▶ TEXT SEGMENT
[start]

Alfred Thompson and I tend to have “friendly” talks about programming and for a while we’ve been attempting to figure out who was the better coder. Someone gave us the challenge of find quickest way to figure out the first prime number after 2.2 billion. Turns out even if you’re on a cruise ship filled with PhD’s, seemed like no one knew of a better way off the top of their head other than brute force. Alfred used VB.Net, I used c#. Alfred’s VB.Net prime number solution is posted over at his blog on MSDN. Alfred’s solution and my should perform almost exactly the same even though he used Visual Basic and I used c#. This is since .Net languages all compile down to the same intermediate language. His tool is VB, mine is c#.
BUT my solution should win since I cheated. We both used brute force to solve it BUT I used threads which meant I could get a solution faster than he could since I was maxing out both my cores on my laptop instead of one. I would have used the Parallel Extensions but I lacked the install and without internet, I had to create them the hard way.
Explaining the brute force method., we go 1 by 1, verifying if a number is divisible by it. Lets take the number 12345 as it is semi large. I know it The number can be factored by 3, 5, 15 … and I stop trying when I hit 111 since 111 * 111 = 12321. Since I’m only interested in integers, 112 is past 12345 and isn’t a valid number. So I can check 3 to the floor of the square root of the number I’m attempting to find, incrementing by 2. Since to determine prime-ness, it must be an odd number or 2. Wikipedia has a few other, better, faster ways to determine the primality of a number. The fasted known method is the Elliptic curve primality test.
If you’d like to see the c# source code, you can download it here: http://www.peacelovecode.com/code/primenumbers/NextBiggestPrimeNumber.zip
What I did for my solution was used an abstract class and had both a threaded and non-threaded solution. This does the actual computation and notification. If I wanted to upgrade my solution’s performance, I just needed to tweak here. I also implemented events so I could update a UI to know that work was actually being executed.
Best of all, since my application uses the abstract, I can do some casting and do a very nice implementation call like this to execute my work:
IModelPrimeNumber prime;
if( chkThreaded.Checked )

[end]

▶ TASKS FOR THIS EXERCISE
1. Shorten the paragraph of the prime number post beginning "BUT my solution should win" while keeping its main facts.
2. Please reproduce the prime number post word for word, starting at "BUT my solution" and ending at "the hard way.".

▶ STORED RECORDS
[start]

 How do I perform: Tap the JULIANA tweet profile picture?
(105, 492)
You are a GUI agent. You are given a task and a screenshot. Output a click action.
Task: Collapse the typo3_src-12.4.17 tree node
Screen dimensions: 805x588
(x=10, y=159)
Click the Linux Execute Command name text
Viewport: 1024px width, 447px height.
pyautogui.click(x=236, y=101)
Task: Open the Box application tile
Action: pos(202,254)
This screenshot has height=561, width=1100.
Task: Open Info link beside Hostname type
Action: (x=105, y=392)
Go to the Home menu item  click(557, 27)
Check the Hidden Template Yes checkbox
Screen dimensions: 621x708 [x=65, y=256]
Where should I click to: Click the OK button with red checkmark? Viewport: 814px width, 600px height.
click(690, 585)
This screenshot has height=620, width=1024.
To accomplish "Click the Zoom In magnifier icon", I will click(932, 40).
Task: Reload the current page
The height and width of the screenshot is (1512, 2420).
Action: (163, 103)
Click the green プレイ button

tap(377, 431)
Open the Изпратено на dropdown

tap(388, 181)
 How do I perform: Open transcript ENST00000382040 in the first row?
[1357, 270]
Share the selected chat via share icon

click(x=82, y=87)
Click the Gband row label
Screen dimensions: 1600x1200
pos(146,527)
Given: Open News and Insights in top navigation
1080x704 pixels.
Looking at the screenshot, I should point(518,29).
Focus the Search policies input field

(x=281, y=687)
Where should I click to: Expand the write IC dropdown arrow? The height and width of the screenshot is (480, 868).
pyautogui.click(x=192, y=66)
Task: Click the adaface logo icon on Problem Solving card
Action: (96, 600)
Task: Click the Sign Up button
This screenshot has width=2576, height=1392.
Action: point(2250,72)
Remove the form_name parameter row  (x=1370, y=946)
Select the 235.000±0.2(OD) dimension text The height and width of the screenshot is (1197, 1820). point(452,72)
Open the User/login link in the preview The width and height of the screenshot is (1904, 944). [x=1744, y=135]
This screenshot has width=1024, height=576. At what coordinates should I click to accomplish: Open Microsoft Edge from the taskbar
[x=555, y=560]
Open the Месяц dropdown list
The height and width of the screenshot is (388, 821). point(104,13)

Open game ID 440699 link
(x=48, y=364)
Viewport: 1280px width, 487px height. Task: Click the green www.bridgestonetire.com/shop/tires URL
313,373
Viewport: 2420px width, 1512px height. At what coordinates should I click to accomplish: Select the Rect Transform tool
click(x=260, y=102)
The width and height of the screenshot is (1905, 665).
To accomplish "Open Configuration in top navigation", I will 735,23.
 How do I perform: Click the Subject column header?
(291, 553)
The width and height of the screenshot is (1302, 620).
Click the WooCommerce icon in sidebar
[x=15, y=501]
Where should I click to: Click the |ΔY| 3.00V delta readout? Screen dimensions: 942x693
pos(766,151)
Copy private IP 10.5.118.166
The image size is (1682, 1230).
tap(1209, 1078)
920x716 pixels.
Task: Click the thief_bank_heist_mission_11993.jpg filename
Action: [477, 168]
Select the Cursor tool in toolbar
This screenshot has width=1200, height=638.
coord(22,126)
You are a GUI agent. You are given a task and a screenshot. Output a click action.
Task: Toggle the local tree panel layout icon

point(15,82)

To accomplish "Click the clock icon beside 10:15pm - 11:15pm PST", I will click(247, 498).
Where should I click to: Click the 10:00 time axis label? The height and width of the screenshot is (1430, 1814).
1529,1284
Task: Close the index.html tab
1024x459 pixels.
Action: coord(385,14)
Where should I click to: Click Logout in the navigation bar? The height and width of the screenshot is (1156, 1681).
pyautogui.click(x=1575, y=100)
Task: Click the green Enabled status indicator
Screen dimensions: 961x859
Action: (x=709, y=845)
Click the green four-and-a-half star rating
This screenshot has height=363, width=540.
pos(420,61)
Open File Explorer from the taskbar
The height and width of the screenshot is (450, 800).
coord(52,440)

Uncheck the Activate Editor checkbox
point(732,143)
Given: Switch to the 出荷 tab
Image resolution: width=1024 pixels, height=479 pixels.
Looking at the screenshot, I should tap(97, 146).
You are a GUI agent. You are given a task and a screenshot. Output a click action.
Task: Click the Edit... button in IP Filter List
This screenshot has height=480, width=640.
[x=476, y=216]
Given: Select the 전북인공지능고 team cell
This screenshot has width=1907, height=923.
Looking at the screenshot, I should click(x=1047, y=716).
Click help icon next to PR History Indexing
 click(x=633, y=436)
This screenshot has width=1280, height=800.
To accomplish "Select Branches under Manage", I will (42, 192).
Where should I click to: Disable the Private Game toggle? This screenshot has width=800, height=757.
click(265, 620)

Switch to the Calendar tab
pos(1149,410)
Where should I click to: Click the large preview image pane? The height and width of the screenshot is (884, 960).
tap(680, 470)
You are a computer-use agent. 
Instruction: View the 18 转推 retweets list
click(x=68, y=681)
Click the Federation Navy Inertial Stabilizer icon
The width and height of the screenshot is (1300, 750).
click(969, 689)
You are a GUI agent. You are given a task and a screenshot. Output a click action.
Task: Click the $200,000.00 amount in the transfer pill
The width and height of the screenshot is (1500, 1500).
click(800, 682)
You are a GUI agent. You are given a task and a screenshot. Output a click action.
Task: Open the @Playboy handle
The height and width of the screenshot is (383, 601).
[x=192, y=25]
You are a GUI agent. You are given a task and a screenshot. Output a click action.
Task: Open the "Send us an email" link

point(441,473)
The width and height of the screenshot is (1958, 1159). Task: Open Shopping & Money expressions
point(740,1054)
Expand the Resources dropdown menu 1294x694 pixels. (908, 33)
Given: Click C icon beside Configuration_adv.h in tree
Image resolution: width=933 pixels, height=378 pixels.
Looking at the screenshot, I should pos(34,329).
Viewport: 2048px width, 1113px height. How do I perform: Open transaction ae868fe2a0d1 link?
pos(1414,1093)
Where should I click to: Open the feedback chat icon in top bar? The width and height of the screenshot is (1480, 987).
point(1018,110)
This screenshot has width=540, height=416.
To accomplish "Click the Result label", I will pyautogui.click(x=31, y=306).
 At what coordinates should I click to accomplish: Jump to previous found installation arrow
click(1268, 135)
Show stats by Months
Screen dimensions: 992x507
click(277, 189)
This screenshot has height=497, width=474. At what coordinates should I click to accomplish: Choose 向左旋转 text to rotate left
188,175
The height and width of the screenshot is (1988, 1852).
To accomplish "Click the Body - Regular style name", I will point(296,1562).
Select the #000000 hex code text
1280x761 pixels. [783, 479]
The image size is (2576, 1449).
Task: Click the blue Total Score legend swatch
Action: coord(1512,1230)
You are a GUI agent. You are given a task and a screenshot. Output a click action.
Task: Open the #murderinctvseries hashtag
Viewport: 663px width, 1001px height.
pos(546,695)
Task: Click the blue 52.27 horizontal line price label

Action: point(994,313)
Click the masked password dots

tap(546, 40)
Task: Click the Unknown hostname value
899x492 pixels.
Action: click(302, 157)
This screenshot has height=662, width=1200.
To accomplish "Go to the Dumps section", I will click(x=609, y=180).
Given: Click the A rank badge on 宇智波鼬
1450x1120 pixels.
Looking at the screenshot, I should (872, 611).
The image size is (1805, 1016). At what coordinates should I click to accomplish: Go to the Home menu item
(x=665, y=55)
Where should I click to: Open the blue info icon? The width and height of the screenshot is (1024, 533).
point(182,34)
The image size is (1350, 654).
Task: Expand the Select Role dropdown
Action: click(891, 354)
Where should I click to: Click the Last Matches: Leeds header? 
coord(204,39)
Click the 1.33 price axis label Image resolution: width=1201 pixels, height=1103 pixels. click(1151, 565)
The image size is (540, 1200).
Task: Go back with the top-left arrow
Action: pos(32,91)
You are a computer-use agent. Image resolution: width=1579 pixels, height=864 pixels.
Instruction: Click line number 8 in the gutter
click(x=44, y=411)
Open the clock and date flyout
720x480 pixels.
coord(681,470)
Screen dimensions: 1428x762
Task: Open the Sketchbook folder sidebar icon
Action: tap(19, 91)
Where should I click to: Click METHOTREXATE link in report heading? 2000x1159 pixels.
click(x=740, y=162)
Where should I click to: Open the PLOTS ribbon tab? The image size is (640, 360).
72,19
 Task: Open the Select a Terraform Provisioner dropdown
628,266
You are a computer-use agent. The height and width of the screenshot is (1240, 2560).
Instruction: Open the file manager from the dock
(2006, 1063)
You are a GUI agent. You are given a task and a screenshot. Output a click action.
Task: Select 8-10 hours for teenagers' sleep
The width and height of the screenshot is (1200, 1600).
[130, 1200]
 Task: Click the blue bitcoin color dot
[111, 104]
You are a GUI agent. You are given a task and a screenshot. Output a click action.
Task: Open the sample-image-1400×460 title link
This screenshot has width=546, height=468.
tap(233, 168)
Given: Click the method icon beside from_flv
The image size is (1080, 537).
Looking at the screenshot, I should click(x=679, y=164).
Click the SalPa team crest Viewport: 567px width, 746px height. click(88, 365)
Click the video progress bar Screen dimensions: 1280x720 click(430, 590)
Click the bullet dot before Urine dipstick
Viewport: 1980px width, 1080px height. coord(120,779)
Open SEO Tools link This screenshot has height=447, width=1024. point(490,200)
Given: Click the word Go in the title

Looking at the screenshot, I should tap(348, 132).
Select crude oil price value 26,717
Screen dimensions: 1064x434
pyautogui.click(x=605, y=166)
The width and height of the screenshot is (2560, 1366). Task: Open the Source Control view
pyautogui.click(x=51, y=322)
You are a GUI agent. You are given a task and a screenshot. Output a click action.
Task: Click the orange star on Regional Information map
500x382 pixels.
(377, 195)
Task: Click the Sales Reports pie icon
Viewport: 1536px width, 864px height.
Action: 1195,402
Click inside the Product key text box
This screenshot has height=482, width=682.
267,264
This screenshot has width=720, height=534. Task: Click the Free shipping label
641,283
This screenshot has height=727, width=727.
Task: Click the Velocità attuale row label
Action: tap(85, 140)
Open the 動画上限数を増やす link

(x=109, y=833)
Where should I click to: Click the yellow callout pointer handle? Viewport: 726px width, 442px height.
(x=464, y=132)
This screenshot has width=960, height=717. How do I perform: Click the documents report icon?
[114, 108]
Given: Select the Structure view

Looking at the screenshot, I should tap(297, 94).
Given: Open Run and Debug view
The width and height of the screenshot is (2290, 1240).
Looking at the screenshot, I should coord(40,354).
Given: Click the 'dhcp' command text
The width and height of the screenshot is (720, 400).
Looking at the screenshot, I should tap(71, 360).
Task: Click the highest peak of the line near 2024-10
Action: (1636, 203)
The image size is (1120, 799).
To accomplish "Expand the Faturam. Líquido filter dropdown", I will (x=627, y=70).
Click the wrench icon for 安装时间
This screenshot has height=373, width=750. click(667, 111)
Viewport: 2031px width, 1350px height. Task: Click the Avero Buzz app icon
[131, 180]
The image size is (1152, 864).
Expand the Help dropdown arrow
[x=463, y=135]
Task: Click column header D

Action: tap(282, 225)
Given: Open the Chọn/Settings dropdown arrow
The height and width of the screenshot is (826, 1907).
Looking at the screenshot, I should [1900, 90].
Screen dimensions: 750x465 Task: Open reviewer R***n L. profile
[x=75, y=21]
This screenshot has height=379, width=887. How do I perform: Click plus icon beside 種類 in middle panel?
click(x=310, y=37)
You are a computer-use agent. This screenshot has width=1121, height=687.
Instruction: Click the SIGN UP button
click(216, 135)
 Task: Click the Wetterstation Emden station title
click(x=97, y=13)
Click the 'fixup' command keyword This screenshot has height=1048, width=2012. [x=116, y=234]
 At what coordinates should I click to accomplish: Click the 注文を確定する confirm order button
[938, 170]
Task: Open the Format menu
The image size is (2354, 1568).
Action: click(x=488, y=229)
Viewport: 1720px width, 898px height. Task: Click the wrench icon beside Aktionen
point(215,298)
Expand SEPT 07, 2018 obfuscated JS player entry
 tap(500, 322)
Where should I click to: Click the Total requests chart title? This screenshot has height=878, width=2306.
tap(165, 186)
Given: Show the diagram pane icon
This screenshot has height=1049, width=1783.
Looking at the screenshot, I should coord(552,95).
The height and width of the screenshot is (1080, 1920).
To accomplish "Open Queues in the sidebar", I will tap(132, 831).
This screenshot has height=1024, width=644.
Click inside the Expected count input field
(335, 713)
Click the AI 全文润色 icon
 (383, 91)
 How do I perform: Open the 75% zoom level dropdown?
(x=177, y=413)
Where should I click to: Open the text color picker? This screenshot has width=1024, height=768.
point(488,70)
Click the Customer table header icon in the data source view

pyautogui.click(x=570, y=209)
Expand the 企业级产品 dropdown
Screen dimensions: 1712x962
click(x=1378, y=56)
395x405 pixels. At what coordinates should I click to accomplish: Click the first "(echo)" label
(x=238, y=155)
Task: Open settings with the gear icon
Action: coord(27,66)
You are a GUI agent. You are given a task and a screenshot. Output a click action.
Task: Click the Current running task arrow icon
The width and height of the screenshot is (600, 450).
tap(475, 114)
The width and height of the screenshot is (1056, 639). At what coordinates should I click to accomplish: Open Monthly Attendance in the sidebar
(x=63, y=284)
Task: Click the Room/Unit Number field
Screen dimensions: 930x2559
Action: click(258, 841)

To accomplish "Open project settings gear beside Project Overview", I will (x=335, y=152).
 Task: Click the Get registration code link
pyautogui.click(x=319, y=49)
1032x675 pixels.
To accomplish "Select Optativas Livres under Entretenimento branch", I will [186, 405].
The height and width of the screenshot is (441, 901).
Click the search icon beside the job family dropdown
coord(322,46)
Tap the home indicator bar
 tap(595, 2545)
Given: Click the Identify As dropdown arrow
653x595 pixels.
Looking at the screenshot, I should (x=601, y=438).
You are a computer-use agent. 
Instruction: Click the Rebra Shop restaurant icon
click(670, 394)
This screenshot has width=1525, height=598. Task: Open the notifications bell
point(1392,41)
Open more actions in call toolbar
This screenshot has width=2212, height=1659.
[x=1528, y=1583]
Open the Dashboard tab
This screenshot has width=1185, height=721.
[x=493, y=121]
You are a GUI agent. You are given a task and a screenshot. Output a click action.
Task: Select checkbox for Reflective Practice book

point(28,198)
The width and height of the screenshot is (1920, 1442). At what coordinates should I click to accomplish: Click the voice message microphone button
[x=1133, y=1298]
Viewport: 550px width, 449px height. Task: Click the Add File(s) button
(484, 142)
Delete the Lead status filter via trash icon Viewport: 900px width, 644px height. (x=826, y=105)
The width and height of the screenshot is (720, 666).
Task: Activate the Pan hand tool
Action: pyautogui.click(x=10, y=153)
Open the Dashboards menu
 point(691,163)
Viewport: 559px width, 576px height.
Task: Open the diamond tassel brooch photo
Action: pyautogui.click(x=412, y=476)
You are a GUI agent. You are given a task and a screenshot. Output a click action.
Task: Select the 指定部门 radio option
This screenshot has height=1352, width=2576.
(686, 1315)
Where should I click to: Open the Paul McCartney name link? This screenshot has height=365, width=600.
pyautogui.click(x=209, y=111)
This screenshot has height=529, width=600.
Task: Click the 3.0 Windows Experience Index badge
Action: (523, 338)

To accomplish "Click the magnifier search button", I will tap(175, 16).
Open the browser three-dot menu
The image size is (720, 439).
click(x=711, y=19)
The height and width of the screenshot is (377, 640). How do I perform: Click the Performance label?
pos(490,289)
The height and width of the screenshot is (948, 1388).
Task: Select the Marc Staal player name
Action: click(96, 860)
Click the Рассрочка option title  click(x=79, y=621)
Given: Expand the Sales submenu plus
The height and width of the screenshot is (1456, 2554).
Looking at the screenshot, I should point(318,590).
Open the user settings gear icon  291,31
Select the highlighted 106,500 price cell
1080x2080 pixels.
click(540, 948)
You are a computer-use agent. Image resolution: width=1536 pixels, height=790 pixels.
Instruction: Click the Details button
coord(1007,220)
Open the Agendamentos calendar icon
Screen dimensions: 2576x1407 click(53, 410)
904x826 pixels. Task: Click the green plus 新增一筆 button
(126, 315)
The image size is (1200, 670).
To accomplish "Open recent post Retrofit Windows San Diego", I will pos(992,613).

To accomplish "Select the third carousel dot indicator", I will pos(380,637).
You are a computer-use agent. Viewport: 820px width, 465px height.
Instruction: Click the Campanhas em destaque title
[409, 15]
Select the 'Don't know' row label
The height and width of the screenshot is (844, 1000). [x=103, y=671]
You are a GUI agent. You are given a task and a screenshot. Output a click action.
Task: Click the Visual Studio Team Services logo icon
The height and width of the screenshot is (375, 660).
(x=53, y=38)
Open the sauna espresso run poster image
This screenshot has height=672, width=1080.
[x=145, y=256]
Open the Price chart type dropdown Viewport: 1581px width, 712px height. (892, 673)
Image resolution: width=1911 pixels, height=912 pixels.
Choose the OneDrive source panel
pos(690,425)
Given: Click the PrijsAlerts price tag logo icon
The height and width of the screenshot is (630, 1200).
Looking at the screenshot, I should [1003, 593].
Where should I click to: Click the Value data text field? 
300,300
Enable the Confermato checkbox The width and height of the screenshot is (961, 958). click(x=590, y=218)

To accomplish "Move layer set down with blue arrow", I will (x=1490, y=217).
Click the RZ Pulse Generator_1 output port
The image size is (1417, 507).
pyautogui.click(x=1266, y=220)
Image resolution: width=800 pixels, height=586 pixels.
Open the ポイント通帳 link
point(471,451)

[end]

▶ FULL ANSWERS
1. My solution should win because I cheated. We both used brute force, but I used threads, so I could reach a solution faster by maxing out both laptop cores instead of one. I would have used the Parallel Extensions, but without the install or internet I had to build them the hard way.

2.
BUT my solution should win since I cheated. We both used brute force to solve it BUT I used threads which meant I could get a solution faster than he could since I was maxing out both my cores on my laptop instead of one. I would have used the Parallel Extensions but I lacked the install and without internet, I had to create them the hard way.